We feel hurt or wronged by someone in some way and we can easily react with anger.
We hold our outrage as a badge of resentment, bitterness, and victimhood. We can wear it, even proudly. Here’s the thing: whether we realize it at the time or not, the negativity that comes with our attachments to old hurts and holding a grudge is a heavy burden to bear. It can consume us, smothering us with its shadowy cloak. When we live from the place of being hurt like this, holding onto it willingly, we suffer.
The brain perceives pain no matter what its source – physical, emotional, or spiritual – the same for all these types of pain, sending out the signal “it hurts” to the rest of the body. Negativity, of any kind, is a stressor to the body. Muscles tense up, our circulation and digestive processes are compromised, and aches and pains can arise as the body contracts and releases stress hormones.
We can choose the path of resentment and anger or we can decide to forgive.
Once we decide, our life around this can shift instantaneously, or it may take us longer to allow ourselves to open to forgiveness. One way or another, it is a healthier decision on the physical, emotional, and spiritual levels to bring ourselves around to the choice of forgiveness. Otherwise, those feelings of victimhood we carry end up not only negatively affecting us, but also play out in our relationships, emanating out into the world. We may need the help of a friend or a Higher Power to help us let go of the hurts and wrongs we feel.

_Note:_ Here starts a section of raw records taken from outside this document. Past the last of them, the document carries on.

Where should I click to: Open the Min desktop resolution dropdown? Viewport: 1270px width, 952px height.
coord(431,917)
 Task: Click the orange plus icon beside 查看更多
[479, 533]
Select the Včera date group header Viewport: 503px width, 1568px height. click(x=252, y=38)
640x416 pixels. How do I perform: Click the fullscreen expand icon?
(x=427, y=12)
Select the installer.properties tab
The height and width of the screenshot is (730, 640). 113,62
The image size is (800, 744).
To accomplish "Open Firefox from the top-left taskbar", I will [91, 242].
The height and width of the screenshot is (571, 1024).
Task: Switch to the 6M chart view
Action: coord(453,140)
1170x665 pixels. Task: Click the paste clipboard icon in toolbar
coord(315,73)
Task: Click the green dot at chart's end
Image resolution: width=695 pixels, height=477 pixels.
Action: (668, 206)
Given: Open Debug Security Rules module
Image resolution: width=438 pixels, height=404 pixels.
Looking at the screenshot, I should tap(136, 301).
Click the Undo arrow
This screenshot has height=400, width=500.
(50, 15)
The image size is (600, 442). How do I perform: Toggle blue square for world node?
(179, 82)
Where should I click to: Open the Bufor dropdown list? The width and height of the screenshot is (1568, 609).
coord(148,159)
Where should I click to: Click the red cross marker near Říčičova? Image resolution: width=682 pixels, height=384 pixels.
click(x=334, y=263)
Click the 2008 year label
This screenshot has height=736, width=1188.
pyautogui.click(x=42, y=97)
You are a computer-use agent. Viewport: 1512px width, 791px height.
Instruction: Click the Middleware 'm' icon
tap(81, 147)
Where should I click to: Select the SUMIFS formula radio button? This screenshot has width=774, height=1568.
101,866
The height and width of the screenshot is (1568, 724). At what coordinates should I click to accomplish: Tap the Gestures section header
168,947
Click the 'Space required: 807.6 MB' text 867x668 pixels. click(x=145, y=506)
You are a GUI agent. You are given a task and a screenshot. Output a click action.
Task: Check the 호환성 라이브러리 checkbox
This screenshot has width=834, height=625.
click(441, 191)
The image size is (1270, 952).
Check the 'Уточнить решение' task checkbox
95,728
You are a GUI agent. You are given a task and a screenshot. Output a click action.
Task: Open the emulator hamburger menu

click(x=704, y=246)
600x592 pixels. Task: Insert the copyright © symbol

A key ingredient of forgiveness is compassion.
It doesn’t mean that we condone what happened. It means that we realize that we are carrying the burden of what happened and then making a choice to release it. We begin by forgiving ourselves, perhaps the hardest of all to forgive. Then we forgive others. The extent to which we can forgive ourselves is the extent to which we can forgive others. Compassion is at the root of forgiveness, and at the root of our experience of being hurt or wronged by another is our choice to act.
The Choice of Forgiveness
Ultimately, it is up to us to decide the direction of our life. In surrendering our fight with the world, we are given a new lease on life. A life of freedom and being able to finally stand tall again, no longer weighed down by the weight of bitterness.